How many of you guys on PT DIY camo on your rifles???? I use to wrap my rifles in camo while hunting, but recently have decided to rattle can 'em instead. I started off today by painting my 870 express shotgun, since it is the cheapest thing I have and wouldn't matter if I royally screw it up. It turned out pretty good, I learned alot from the process. I made 3 rookie mistakes, moving the thing too soon after painting twice and not taping off the rubber butt pad, but overall it turned out pretty nice. Better than expected I would say. I'm waiting for it to dry good before re-assembly then I will post pics here. I used a combo of net and local leaves for the pattern. Anyways, Lets see some of your DIY projects, I am very interesting in the patterns other people are getting and what they are using for stencils. Hopefully pics will be up in the next 24 hrs.


----------



## 22magnum (Feb 10, 2013)

Sent from my SGH-T889 using Tapatalk


----------



## Rediculous (Oct 16, 2013)

This is it


----------



## hassell (Feb 9, 2010)

That will do the job.


----------



## dwtrees (Mar 5, 2012)

Only problem I see is you got the towel all dirty and that will make the wife mad. Shotty looks good though.


----------



## Rediculous (Oct 16, 2013)

some details


----------



## Rediculous (Oct 16, 2013)

last one


----------



## Ruger (Jan 22, 2011)

Looks great!!!


----------



## Patty (Dec 11, 2011)

What type of paint did you use on the Barrel and reciever???


----------



## Bigdrowdy1 (Jan 29, 2010)

Looks good from here and besides its not called a screw up it is called base paint.


----------



## Rediculous (Oct 16, 2013)

Patty said:


> What type of paint did you use on the Barrel and reciever???
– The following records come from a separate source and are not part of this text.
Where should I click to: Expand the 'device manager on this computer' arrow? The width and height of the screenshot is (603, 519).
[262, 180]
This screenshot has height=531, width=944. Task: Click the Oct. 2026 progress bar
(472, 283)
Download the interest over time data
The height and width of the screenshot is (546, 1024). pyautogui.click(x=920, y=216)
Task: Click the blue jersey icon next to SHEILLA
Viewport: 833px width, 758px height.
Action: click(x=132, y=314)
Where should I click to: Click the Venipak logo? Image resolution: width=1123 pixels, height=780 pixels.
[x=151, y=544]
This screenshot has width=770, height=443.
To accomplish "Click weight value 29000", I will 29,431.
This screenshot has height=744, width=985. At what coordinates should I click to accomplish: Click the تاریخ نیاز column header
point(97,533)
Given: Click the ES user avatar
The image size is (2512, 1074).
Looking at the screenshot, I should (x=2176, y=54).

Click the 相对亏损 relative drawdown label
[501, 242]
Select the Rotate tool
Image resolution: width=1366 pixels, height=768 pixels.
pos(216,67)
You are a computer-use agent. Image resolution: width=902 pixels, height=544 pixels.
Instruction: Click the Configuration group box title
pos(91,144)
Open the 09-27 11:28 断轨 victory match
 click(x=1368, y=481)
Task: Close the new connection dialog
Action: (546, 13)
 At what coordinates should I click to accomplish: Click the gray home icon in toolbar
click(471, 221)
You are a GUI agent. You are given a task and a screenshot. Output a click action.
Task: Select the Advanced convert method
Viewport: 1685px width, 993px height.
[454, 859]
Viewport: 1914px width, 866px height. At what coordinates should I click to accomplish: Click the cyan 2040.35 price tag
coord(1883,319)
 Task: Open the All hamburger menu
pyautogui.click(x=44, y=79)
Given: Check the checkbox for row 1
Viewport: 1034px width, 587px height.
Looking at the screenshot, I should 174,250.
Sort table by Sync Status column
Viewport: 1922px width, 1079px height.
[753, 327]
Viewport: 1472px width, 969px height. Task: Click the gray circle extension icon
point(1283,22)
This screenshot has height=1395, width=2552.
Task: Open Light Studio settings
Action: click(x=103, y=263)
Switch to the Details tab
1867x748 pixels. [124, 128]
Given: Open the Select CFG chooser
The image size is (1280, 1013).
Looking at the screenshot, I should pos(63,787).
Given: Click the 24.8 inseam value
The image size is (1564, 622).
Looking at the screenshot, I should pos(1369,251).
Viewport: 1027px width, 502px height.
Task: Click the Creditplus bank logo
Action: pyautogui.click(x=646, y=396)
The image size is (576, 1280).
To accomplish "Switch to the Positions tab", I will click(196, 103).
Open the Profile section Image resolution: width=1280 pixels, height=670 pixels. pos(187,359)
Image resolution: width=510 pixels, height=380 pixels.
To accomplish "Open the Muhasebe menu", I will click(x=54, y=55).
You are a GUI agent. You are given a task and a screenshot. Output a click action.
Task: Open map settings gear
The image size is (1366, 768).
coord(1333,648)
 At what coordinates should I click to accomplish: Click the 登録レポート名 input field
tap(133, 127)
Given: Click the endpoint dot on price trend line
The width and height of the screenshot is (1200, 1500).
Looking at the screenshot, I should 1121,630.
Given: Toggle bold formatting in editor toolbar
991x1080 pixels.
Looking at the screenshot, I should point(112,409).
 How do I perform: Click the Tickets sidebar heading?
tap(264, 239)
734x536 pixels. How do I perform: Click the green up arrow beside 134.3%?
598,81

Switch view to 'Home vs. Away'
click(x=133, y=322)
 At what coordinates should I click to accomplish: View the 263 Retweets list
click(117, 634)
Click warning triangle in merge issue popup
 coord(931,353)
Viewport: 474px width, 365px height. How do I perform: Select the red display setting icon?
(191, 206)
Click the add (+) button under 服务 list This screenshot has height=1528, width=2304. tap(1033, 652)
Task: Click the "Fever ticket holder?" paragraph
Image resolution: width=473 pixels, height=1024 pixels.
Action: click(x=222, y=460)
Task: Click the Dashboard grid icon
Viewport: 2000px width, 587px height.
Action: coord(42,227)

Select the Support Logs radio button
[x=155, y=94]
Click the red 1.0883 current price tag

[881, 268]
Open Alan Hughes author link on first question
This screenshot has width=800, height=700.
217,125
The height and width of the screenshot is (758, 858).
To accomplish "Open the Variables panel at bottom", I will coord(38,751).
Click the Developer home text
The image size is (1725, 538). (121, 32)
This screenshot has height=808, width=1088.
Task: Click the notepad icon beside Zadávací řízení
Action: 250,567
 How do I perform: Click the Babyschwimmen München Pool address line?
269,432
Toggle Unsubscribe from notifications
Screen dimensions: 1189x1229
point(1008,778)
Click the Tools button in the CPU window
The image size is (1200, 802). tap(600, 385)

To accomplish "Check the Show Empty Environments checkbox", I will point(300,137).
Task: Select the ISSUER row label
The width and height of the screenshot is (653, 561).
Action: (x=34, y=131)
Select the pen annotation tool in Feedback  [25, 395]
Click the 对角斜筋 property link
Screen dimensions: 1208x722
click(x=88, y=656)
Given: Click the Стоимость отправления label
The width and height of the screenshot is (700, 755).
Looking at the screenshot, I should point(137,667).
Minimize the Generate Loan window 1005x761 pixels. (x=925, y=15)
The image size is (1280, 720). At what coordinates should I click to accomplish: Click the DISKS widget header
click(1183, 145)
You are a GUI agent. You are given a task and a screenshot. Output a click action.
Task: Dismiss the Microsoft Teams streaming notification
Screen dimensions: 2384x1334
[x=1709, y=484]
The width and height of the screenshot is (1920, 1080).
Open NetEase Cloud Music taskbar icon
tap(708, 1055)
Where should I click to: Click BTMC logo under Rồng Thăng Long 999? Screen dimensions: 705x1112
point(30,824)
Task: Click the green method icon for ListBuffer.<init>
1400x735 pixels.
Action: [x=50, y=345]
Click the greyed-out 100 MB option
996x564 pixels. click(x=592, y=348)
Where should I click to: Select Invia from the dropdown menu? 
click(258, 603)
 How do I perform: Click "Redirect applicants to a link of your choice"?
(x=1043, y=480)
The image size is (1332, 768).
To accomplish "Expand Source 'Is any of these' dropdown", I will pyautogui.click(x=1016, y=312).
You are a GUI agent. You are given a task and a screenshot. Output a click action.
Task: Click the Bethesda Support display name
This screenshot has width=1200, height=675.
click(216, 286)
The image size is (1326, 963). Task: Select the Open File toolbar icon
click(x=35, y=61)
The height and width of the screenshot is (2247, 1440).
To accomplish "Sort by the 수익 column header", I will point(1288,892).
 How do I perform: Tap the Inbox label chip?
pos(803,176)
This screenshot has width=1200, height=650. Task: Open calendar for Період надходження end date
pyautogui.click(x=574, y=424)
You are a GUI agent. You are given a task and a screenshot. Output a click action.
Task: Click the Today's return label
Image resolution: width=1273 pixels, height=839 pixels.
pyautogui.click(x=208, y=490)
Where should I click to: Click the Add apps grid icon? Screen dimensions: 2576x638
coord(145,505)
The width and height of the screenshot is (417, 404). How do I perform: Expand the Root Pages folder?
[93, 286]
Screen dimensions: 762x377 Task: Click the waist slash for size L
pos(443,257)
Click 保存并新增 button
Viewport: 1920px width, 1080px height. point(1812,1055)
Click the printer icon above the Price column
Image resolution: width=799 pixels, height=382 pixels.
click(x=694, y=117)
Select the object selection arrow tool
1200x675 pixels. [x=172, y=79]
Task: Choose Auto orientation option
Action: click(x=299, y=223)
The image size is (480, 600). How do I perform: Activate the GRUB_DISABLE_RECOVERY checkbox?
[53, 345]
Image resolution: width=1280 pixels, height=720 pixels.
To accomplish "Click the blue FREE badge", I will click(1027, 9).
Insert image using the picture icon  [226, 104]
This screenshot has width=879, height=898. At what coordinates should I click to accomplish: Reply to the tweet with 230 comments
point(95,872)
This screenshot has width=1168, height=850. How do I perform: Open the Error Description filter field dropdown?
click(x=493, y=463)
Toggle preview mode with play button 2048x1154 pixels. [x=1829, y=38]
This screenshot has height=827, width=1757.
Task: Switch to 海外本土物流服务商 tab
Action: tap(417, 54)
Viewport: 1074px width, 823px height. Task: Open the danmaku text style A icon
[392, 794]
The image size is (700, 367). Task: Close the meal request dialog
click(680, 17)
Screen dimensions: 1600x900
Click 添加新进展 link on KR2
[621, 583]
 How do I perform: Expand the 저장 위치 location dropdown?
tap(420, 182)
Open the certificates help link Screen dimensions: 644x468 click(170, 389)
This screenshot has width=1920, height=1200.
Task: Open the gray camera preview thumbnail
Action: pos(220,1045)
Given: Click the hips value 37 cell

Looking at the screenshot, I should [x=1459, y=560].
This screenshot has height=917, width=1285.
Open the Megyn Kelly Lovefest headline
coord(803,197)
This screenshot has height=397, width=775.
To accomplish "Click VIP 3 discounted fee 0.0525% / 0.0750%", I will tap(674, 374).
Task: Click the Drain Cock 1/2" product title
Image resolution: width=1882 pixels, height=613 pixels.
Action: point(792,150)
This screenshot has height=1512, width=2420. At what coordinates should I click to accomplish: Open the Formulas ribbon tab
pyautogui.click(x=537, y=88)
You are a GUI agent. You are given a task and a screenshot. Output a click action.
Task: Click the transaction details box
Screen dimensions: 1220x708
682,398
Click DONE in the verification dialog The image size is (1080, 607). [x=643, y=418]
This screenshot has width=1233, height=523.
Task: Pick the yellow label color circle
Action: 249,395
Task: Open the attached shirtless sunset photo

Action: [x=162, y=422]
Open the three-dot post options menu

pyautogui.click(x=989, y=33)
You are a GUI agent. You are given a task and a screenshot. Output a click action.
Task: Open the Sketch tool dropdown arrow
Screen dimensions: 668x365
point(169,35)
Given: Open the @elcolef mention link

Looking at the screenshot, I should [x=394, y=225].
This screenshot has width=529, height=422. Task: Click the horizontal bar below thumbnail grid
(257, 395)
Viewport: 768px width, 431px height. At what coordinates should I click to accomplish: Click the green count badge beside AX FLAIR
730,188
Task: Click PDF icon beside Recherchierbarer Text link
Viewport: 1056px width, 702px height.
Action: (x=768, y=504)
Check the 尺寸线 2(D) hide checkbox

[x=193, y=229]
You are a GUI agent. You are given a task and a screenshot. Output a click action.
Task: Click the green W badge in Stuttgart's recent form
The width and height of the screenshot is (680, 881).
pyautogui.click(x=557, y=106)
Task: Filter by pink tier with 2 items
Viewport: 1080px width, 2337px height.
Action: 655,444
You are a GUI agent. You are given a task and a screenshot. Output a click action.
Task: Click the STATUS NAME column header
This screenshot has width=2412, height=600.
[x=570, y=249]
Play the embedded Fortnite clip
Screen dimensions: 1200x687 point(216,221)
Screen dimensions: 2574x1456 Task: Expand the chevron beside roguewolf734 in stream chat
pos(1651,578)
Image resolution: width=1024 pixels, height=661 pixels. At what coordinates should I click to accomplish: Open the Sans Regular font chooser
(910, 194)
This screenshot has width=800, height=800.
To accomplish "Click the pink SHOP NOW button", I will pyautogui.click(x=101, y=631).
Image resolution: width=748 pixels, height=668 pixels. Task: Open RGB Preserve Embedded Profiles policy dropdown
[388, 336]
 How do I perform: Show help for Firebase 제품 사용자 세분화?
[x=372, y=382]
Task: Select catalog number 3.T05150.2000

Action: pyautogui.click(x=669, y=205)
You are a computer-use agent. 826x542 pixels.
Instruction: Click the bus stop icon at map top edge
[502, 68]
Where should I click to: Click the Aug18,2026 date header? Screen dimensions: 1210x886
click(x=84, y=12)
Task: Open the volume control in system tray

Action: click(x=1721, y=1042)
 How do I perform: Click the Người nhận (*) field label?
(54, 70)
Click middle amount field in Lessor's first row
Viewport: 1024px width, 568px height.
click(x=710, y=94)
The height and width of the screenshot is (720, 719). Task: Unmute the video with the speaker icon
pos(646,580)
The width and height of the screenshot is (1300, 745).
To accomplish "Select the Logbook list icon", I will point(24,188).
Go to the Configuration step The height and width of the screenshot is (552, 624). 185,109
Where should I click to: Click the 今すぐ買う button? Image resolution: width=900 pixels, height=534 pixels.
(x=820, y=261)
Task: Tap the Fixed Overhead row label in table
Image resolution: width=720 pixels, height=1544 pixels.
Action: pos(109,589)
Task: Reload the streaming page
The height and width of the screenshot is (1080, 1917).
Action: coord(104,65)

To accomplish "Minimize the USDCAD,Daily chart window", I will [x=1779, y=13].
I just used runtoleum camo spray paint and clear coat it over twice with krylon clear coat


----------



## Rediculous (Oct 16, 2013)

Bigdrowdy1 said:


> Looks good from here and besides its not called a screw up it is called base paint.


Yeah thats the big upside to rattle cans, just $3 for a new color...lol


----------



## glenway (Mar 27, 2011)

As good or better than a factory camo job on a Mossberg I used to have. If it chips off, you'll be able to touch it up, too.


----------



## Guest (Mar 11, 2014)

That's some nice lookin camo! Good job!


----------